The Aftermath Of The Battle
The count of the killed soldiers on both sides was over 51,000. Many more soldiers from both armies were wounded, captured, or missing after the battle. The carnage that transpired in Gettysburg was overwhelming. However, it was a victory for the Union. It was what boosted Lincoln's hopes of ending the war.
The corpses that littered the ground in these gruesome Battle of Gettysburg photos wore the uniforms of both sides.
In the Battle of Gettysburg, 1,500 horses were lost. More than a million were killed in the Civil War in total. At the beginning of the war, more horses were dying than warriors.
The trenches dug all over the surrounding area were filled with corpses.
The surroundings of the city of Gettysburg were forever changed, as numerous Battle of Gettysburg photos suggest.
What was left of the city's buildings and structures was trampled by horses and men alike.
Gen. Meade that led the side of the Union had won a great battle. However, he was also known for being characteristically hot-tempered. He often ran into problems, even after the war, for his outbursts.

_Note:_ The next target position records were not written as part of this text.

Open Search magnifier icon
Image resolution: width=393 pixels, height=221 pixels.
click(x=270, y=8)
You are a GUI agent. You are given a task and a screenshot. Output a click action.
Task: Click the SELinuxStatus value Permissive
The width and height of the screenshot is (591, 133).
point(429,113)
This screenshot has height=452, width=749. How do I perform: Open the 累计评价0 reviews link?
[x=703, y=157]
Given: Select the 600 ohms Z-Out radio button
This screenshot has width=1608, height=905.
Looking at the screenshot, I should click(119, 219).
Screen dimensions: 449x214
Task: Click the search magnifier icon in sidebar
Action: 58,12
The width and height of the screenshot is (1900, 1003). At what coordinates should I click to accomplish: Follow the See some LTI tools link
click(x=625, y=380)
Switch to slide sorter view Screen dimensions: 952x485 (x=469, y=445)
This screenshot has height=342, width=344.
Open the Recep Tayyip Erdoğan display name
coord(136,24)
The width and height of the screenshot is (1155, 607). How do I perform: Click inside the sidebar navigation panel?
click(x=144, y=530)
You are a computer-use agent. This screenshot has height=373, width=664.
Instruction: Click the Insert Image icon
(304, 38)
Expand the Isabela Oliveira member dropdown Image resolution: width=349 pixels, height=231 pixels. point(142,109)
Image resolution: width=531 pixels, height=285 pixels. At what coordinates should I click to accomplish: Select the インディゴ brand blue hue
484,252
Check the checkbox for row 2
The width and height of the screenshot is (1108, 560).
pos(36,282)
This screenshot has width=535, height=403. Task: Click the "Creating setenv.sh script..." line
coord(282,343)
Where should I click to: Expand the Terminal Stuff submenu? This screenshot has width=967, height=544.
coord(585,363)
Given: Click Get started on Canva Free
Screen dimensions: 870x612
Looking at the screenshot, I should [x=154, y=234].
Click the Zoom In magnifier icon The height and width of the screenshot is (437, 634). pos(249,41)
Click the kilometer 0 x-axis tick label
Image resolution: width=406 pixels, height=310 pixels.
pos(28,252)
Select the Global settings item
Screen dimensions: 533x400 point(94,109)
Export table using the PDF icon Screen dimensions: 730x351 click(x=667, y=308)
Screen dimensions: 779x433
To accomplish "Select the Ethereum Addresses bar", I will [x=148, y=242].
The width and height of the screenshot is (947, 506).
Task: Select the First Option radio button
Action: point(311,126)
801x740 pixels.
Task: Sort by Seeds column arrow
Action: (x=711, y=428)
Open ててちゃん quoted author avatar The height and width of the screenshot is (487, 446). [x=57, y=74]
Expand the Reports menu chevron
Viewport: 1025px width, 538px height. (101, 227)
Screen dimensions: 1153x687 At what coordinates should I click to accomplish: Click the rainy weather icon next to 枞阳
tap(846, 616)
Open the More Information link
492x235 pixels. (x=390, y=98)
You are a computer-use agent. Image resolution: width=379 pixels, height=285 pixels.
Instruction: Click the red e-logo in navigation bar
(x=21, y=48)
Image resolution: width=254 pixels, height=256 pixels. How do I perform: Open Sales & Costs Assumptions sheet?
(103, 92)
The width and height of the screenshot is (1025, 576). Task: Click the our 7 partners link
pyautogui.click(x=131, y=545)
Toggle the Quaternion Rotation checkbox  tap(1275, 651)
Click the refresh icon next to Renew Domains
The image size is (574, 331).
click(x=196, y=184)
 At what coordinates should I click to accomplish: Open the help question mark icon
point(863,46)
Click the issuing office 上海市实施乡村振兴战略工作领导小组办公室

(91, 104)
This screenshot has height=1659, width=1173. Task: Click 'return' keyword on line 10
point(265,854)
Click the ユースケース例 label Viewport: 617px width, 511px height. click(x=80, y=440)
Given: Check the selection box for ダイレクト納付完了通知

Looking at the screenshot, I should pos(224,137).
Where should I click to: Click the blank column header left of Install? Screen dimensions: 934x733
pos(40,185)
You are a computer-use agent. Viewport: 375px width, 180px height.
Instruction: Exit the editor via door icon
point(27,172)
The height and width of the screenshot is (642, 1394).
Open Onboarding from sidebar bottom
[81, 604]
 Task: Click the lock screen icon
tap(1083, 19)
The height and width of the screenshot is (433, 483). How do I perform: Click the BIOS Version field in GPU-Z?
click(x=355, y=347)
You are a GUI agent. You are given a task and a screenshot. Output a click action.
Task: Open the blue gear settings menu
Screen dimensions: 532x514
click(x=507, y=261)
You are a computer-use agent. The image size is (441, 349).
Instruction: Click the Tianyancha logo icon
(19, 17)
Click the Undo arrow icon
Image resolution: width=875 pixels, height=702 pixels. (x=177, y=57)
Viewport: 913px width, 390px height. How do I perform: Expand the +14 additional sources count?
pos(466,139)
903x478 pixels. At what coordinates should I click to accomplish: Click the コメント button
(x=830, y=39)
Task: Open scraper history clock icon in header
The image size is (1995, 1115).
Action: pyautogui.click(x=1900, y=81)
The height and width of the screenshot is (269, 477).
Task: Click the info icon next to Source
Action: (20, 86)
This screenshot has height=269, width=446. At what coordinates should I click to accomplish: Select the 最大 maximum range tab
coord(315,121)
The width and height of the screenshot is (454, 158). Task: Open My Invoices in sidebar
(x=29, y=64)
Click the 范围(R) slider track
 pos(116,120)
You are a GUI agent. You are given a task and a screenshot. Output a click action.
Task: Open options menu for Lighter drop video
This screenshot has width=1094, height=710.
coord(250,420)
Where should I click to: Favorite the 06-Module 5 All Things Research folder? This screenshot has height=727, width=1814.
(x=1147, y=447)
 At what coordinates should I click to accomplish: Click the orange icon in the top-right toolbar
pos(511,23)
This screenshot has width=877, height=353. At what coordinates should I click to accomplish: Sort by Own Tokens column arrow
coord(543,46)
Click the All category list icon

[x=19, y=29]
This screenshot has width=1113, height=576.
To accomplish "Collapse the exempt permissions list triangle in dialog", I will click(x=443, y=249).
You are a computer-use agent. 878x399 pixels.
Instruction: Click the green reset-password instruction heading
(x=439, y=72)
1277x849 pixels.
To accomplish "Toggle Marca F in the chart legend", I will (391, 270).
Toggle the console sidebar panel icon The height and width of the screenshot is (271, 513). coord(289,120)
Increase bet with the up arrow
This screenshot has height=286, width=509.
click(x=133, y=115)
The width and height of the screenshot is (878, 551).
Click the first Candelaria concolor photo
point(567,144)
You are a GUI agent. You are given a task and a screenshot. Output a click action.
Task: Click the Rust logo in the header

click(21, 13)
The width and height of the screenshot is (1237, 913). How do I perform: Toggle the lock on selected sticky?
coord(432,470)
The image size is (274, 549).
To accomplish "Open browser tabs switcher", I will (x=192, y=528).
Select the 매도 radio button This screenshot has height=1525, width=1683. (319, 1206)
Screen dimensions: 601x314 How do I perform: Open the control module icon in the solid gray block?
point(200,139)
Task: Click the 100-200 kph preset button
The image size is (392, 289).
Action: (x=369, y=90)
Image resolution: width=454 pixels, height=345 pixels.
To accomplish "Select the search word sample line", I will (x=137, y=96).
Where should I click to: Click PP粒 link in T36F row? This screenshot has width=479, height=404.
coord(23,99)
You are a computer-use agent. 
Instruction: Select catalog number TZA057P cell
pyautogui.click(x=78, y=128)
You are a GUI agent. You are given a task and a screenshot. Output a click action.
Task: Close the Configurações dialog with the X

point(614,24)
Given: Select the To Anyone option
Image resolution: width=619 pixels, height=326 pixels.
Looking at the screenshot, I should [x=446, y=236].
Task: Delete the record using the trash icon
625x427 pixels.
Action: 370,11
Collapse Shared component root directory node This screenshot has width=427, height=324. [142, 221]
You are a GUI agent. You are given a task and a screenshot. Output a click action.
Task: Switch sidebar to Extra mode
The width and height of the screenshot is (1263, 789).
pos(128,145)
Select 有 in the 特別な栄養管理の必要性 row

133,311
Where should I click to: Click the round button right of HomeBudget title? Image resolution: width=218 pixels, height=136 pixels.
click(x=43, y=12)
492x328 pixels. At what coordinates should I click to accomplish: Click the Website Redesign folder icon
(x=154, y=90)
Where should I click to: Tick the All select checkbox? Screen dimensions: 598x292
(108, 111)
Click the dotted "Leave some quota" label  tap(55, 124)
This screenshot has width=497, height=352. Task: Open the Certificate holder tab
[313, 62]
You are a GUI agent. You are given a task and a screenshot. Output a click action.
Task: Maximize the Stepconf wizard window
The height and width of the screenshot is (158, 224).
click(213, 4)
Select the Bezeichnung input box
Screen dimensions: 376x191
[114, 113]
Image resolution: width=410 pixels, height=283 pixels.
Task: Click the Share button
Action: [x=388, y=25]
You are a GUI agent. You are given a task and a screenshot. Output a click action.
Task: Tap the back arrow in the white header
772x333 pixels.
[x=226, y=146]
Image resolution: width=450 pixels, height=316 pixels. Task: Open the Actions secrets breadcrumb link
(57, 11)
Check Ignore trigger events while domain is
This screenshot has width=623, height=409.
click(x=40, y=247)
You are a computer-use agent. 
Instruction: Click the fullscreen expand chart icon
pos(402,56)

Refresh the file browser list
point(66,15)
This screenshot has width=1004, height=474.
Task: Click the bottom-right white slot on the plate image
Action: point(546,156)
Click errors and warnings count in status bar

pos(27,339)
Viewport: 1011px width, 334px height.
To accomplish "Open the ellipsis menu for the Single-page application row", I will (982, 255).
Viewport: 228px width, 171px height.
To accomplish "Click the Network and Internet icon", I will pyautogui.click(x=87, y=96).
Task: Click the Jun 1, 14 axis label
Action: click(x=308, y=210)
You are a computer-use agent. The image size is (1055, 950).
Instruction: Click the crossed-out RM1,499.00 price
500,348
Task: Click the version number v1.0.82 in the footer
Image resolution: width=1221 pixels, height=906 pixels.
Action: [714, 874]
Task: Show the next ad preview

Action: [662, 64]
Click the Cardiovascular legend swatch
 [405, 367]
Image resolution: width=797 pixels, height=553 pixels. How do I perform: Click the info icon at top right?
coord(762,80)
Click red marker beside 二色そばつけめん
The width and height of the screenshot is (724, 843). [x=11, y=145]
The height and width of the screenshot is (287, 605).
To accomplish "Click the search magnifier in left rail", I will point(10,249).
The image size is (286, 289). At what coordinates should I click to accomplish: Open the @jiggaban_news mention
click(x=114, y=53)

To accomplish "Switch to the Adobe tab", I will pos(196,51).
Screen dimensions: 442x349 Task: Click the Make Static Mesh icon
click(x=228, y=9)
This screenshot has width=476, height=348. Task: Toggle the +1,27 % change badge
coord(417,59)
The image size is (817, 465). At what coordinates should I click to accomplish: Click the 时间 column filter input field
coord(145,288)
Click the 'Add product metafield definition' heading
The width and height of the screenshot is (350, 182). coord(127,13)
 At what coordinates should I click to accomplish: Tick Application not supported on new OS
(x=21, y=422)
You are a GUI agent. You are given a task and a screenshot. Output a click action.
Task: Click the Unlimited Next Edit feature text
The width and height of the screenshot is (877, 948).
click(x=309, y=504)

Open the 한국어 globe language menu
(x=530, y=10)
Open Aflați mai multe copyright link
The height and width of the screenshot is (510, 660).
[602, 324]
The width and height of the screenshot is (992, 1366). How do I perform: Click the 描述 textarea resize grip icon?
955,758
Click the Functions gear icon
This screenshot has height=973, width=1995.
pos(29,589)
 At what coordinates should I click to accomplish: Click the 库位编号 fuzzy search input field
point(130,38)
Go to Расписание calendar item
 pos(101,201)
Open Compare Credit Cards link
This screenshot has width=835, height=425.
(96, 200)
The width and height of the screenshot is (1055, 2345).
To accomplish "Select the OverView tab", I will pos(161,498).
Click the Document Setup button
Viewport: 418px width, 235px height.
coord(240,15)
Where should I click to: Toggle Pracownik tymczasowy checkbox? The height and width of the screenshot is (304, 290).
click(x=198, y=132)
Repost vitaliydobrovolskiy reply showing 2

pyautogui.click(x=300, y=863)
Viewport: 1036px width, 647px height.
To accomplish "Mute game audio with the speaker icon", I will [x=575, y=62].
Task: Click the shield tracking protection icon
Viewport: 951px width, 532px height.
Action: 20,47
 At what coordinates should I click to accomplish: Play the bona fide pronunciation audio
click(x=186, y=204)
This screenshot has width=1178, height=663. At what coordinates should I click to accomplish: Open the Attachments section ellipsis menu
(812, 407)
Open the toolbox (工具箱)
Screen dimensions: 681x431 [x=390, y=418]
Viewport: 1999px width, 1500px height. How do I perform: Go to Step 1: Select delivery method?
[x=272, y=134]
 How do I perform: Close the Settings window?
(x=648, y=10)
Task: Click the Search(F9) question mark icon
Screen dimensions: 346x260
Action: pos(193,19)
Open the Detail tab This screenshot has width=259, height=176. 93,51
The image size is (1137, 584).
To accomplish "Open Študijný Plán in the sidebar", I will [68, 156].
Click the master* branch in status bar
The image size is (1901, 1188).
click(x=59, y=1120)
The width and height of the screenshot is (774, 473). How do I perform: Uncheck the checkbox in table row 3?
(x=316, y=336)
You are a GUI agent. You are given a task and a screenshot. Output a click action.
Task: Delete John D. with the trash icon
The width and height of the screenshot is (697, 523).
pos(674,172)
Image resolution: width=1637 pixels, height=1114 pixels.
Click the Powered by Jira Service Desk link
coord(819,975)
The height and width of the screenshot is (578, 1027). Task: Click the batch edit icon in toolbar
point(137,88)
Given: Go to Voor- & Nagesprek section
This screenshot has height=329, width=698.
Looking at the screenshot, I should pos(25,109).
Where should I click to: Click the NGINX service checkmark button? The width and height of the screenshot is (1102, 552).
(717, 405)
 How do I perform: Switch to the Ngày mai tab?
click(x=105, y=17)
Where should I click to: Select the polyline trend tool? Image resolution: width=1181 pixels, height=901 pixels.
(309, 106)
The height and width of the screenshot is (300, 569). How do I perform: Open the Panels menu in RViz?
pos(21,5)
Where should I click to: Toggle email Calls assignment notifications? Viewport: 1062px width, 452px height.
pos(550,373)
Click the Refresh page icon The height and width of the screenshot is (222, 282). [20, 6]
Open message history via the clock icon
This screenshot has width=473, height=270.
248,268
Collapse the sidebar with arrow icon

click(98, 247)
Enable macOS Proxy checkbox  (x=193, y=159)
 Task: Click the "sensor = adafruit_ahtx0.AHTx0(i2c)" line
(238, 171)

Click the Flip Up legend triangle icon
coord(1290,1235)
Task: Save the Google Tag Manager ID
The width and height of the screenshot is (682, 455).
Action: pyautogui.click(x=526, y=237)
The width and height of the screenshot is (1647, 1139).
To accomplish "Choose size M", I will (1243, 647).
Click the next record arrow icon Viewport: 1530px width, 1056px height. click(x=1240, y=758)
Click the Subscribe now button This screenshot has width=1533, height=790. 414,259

After the battle, though they were instrumental in the Civil War, the Third Regiment was eventually decreased in size and demoted to being Gen. Ulysses S. Grant's headquarters guards.
This is among Battle of Gettysburg photos that show Burns, a 70-year-old civilian living nearby, grabbing his flintlock musket and powder horn and walking out to the battlefield to join in with Union troops. He was an excellent sharpshooter who received a commendation after the battle.
Months after the battle, a large crowd gathered in Gettysburg, Pennsylvania, on November 19, 1863, the day of President Abraham Lincoln's address.
Reenactment Of The Battle Of Gettysburg Photos
Decades after the battle, Civil War enthusiasts gather on the anniversary to reenact the battle. Here are some Battle of Gettysburg photos that show Confederate Civil War reenactors launching an evening attack during a three-day Battle of Gettysburg re-enactment on June 29, 2013.
Around 8,000 reenactors from the Blue Gray Alliance participated in events that marked the 150th anniversary of the July 1-3, 1863 Battle of Gettysburg.
This is a photo of Union Civil War reenactors repulsing an evening attack.
On the other side, Confederate Civil War reenactors from Hood's Texas Brigade launched an evening attack on Union troops.
The Battle of Gettysburg looked amazing being reenacted in such a number.
Geoff Roecker, an actor from Brooklyn, New York City, played a member of the Constitution Guard.
Female reenactors watched a demonstration of a battle during ongoing activities commemorating the 150th anniversary of the Battle of Gettysburg.